Listing:
----
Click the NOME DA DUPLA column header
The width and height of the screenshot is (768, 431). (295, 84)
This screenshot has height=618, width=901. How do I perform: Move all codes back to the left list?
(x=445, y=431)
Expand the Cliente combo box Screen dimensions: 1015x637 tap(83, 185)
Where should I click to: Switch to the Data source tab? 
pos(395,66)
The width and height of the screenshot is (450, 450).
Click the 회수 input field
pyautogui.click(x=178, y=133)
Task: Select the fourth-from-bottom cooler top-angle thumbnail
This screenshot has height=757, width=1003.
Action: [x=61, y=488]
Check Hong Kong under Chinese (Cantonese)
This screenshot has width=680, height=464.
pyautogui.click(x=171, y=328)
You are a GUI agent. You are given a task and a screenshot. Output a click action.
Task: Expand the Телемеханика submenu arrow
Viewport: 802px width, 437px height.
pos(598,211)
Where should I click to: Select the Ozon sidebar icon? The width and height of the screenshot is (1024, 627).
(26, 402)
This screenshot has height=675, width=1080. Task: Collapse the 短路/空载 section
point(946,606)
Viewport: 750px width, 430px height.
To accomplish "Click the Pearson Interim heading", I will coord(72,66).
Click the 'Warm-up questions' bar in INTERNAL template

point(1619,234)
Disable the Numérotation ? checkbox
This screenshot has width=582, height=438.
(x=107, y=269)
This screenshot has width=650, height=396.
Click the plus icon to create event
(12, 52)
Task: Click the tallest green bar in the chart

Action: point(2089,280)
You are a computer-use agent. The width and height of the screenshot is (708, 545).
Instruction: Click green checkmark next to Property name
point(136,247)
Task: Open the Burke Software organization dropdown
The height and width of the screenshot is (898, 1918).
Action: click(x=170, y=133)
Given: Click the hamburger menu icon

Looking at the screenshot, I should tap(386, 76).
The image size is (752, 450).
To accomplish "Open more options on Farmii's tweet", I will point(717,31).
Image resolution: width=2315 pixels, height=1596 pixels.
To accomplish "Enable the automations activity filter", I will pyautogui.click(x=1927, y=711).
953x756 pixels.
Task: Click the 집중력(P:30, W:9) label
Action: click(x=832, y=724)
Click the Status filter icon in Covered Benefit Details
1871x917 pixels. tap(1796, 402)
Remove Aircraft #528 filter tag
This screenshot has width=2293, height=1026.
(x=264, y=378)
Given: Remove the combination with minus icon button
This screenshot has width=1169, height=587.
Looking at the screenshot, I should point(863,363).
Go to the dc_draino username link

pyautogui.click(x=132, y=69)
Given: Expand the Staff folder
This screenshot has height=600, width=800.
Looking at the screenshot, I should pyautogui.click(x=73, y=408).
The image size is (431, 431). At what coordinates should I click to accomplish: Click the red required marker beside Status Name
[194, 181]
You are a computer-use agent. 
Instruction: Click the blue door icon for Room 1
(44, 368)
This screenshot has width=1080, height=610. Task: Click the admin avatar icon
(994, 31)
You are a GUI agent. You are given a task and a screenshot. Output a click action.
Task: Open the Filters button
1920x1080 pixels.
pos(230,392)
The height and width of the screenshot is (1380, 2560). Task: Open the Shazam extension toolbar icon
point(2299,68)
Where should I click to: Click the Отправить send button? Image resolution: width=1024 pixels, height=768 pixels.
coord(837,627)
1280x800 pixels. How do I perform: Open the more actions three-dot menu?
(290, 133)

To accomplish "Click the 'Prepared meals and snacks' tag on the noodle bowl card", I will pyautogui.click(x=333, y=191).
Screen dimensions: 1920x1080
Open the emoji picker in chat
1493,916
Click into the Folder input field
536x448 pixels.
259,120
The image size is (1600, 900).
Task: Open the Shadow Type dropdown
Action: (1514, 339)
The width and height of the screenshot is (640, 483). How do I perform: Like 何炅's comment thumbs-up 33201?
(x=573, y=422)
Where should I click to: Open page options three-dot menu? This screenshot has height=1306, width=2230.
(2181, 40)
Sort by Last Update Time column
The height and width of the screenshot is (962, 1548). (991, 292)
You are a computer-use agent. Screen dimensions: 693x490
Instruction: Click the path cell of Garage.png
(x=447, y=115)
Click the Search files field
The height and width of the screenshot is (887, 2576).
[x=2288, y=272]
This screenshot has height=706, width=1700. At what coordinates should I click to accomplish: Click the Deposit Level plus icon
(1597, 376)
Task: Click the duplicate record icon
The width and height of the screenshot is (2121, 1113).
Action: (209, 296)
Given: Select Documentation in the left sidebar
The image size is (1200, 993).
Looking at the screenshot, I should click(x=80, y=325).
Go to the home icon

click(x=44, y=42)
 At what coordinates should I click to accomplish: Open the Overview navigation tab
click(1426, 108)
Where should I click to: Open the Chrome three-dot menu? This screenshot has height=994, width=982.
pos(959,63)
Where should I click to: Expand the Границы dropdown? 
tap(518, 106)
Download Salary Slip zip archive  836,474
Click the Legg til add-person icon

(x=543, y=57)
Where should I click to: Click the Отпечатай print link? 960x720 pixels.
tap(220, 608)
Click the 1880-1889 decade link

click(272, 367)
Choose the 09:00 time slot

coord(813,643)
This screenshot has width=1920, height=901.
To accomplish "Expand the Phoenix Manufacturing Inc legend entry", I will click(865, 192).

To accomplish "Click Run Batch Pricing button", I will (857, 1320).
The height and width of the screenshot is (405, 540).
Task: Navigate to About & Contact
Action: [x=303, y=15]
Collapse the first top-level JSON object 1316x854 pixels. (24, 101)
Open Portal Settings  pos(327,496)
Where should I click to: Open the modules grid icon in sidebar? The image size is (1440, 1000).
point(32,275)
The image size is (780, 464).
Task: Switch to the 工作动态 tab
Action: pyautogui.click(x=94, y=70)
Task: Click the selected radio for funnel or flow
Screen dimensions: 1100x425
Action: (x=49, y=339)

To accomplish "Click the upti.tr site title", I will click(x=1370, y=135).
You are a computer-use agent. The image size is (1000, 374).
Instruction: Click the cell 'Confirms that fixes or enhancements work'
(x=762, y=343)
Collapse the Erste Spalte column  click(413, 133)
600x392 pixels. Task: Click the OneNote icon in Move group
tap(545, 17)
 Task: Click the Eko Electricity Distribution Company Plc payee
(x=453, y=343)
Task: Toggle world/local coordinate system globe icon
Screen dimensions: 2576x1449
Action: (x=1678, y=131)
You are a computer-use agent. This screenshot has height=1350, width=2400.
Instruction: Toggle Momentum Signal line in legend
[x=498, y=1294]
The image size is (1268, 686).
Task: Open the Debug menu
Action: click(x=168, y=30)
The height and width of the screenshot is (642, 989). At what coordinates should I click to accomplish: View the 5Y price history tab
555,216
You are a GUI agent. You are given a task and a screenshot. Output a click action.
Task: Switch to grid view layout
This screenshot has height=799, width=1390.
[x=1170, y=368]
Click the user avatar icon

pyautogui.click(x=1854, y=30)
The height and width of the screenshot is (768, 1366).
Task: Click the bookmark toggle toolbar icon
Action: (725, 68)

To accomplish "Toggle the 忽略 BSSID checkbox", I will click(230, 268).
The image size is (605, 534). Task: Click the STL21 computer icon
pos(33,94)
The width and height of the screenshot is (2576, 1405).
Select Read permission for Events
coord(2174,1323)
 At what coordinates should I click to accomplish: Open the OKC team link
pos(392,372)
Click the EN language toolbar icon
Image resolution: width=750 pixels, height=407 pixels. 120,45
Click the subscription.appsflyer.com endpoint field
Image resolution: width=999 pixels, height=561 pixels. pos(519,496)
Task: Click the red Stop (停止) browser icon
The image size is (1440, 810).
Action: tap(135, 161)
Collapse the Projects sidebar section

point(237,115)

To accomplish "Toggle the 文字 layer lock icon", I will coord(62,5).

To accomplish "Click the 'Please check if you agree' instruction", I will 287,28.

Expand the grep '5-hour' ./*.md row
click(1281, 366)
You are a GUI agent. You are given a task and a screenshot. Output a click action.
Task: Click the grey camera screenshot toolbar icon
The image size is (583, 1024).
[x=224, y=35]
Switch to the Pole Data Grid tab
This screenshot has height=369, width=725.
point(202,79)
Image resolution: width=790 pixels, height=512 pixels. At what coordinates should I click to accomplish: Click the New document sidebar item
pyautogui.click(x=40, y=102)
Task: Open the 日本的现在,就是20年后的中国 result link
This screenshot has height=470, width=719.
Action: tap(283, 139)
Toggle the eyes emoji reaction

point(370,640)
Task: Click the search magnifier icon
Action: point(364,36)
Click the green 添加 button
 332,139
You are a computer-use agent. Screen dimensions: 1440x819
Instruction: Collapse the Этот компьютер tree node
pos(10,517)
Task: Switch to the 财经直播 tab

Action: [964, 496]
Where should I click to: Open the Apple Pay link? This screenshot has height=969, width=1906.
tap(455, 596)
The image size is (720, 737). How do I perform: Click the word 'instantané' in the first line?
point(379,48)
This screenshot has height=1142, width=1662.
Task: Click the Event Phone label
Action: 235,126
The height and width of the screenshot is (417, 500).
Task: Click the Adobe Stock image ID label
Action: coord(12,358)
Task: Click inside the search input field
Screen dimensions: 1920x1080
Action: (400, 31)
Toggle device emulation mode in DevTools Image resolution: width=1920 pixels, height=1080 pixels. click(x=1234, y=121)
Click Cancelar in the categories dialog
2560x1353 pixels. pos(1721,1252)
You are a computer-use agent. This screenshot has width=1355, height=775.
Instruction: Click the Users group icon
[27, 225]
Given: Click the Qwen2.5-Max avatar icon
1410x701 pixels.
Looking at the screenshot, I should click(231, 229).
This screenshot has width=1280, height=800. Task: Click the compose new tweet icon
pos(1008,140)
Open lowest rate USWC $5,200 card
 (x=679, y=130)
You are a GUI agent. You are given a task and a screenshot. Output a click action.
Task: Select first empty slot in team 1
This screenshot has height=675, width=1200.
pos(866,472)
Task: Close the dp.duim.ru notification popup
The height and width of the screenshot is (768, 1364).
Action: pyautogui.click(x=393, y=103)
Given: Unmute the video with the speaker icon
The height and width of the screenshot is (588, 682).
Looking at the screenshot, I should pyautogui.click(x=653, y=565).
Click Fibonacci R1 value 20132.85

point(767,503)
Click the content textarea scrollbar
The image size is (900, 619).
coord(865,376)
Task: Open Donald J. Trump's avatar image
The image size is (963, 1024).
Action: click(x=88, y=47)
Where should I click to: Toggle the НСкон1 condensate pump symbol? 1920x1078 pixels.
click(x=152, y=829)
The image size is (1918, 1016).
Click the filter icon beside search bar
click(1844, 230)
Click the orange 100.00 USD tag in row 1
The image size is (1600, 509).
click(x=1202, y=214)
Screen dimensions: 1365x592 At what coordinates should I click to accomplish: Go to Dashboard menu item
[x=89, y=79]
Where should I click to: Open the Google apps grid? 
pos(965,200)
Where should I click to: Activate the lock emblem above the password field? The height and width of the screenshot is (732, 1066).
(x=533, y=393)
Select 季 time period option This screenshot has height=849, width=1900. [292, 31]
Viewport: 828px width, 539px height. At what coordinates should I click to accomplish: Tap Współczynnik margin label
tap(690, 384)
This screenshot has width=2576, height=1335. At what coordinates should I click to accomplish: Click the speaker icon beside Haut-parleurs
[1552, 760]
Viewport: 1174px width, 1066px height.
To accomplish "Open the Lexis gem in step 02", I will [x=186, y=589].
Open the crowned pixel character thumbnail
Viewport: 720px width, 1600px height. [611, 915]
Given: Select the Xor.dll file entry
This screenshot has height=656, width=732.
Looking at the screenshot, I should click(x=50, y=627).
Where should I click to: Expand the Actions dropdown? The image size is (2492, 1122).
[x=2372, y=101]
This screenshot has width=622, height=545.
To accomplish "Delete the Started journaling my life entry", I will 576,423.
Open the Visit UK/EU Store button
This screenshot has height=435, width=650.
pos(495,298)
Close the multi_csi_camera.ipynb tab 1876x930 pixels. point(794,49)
----
Given task: Reproduce the records word for word, from the start through the line that contains "(x=445, y=431)".

Finished answer:
Click the NOME DA DUPLA column header
The width and height of the screenshot is (768, 431). (295, 84)
This screenshot has height=618, width=901. How do I perform: Move all codes back to the left list?
(x=445, y=431)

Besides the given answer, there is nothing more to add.